The problem requires us to simplify the expression $$(8-11i)(8-11i)$$. This expression represents the product of two complex numbers.

**step2** Applying the distributive property

To multiply these two complex numbers, we employ the distributive property. This means each term in the first set of parentheses must be multiplied by each term in the second set of parentheses.
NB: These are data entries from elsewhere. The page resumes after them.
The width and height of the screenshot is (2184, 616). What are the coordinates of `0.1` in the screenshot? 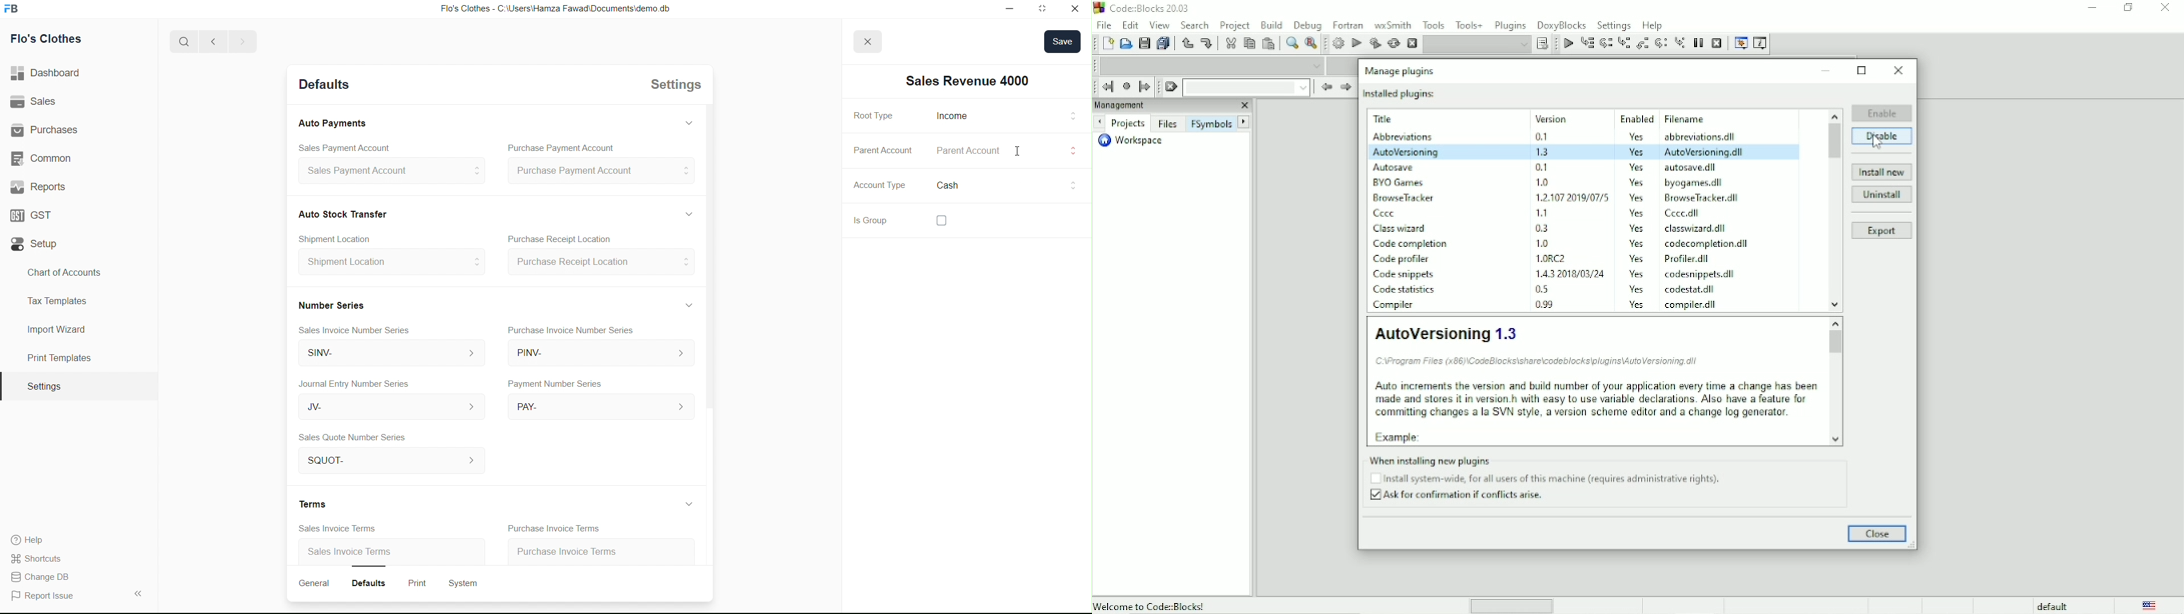 It's located at (1542, 167).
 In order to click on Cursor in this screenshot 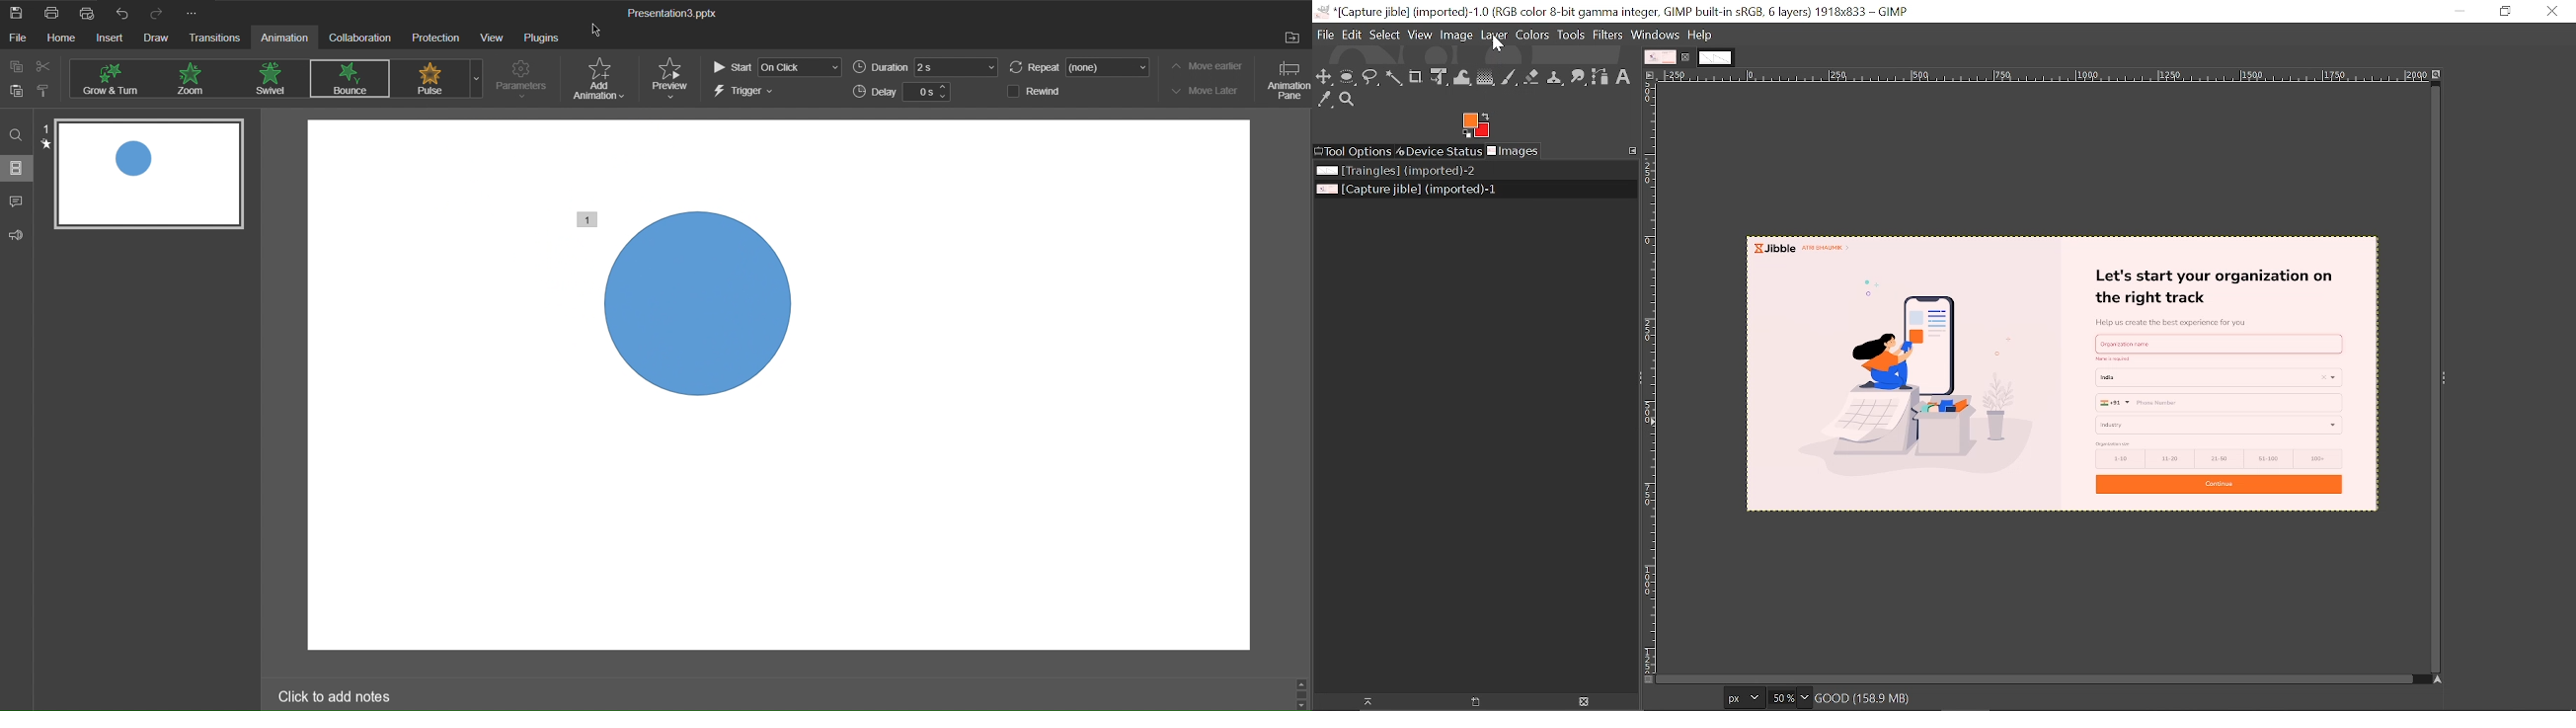, I will do `click(601, 30)`.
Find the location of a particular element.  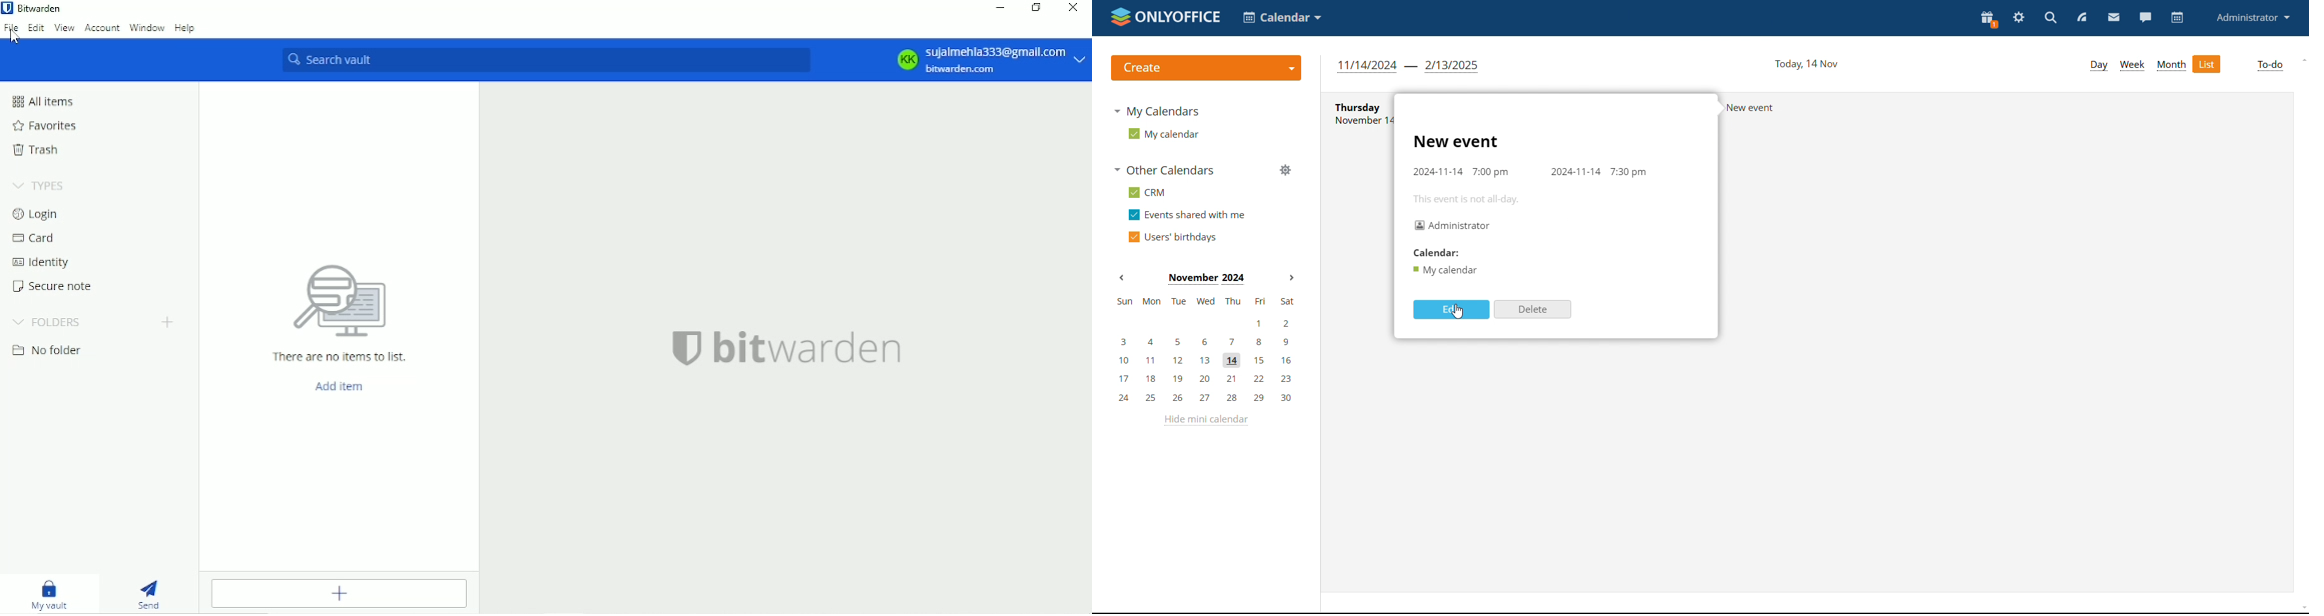

feed is located at coordinates (2083, 18).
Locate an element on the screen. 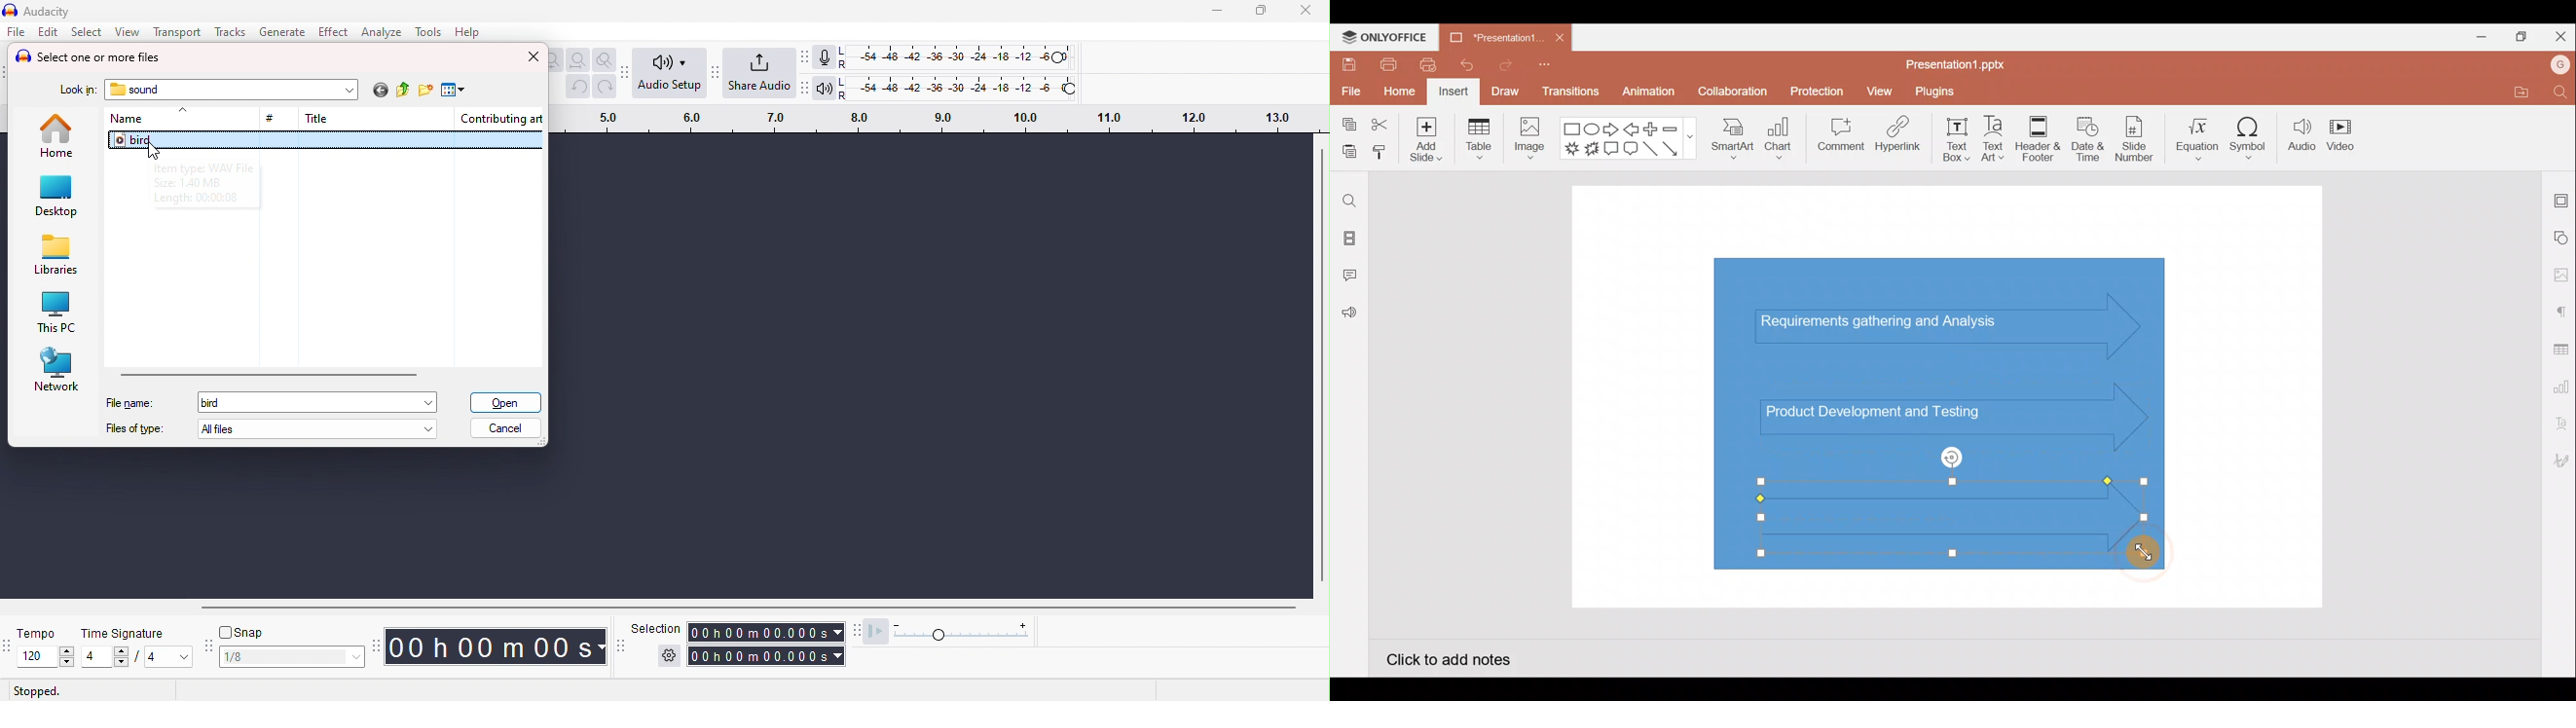  Plus is located at coordinates (1654, 129).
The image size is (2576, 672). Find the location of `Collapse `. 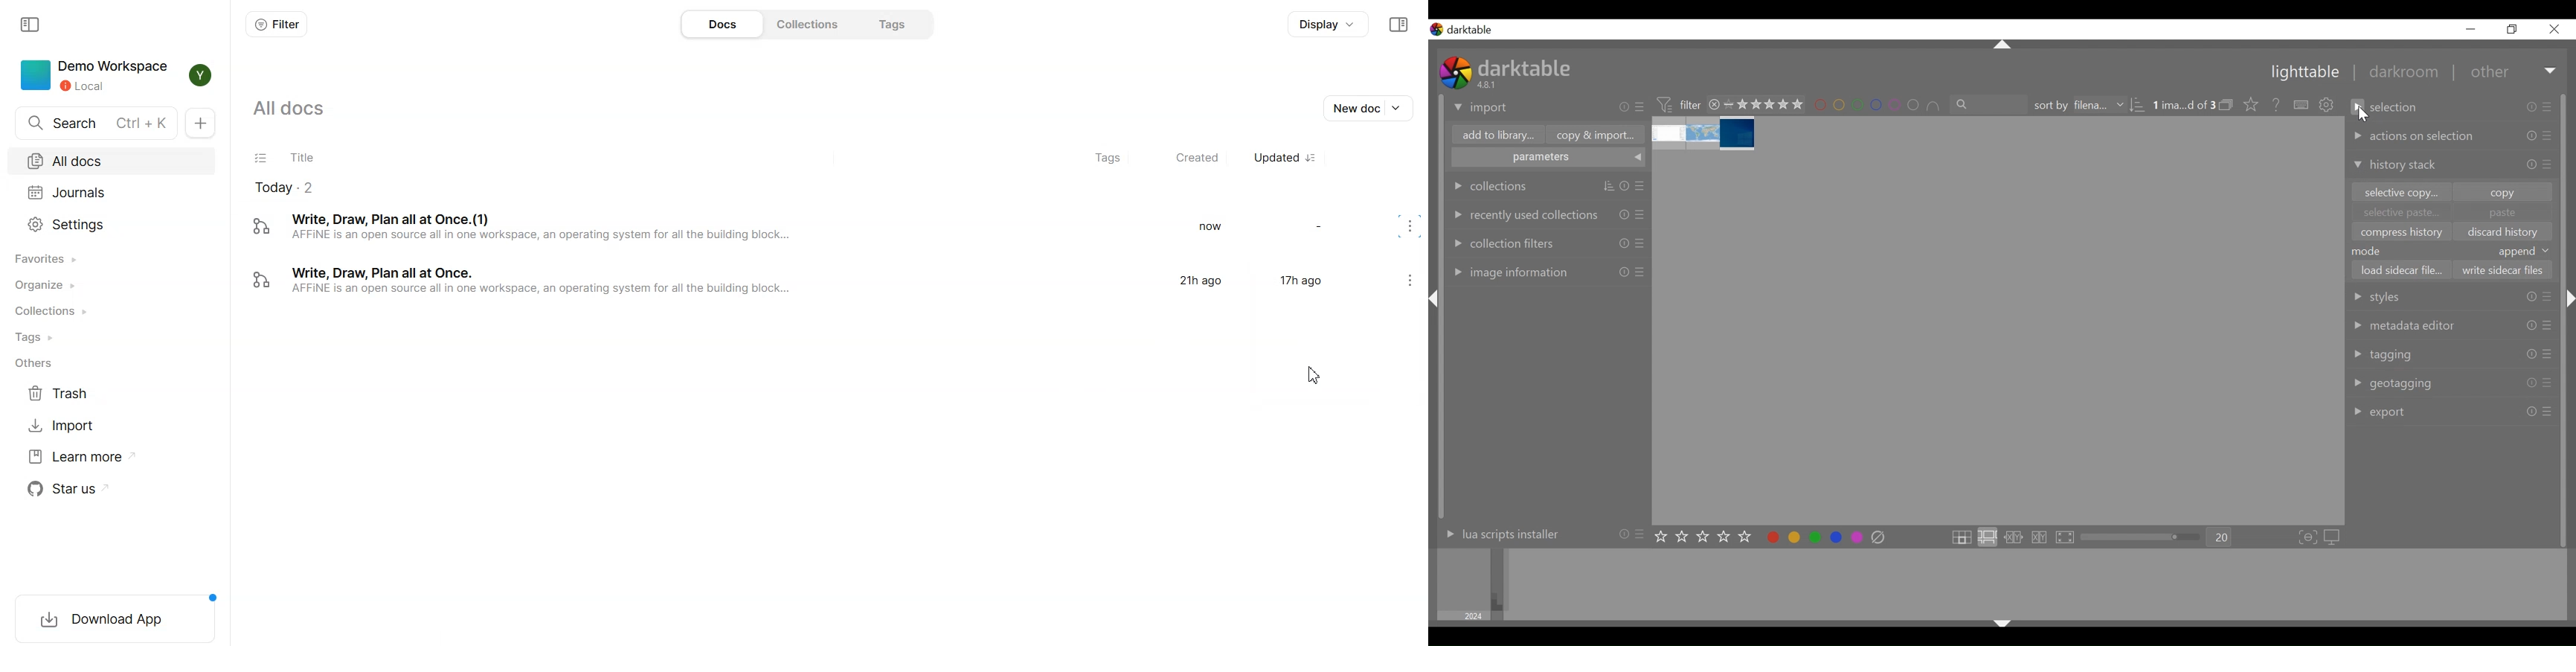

This is similar to how one would multiply two binomials (e.g., using the FOIL method, which stands for First, Outer, Inner, Last):
$$(8-11i)(8-11i) = (8 \times 8) + (8 \times -11i) + (-11i \times 8) + (-11i \times -11i)$$

**step3** Performing the individual multiplications

Now, we carry out each multiplication:
The product of the First terms: $$8 \times 8 = 64$$
The product of the Outer terms: $$8 \times -11i = -88i$$
The product of the Inner terms: $$-11i \times 8 = -88i$$
The product of the Last terms: $$-11i \times -11i = 121i^2$$
Combining these results, the expression becomes:
$$64 - 88i - 88i + 121i^2$$

**step4** Simplifying the imaginary unit term

A fundamental property of the imaginary unit $$i$$ is that $$i^2 = -1$$. We use this definition to simplify the term $$121i^2$$:
$$121i^2 = 121 \times (-1) = -121$$
Substituting this simplified value back into our expression, we get:
$$64 - 88i - 88i - 121$$

**step5** Combining like terms

The final step is to combine the real parts and the imaginary parts of the expression.
Combine the real numbers: $$64 - 121 = -57$$
Combine the imaginary numbers: $$-88i - 88i = -176i$$
Therefore, the simplified form of the expression is:
$$-57 - 176i$$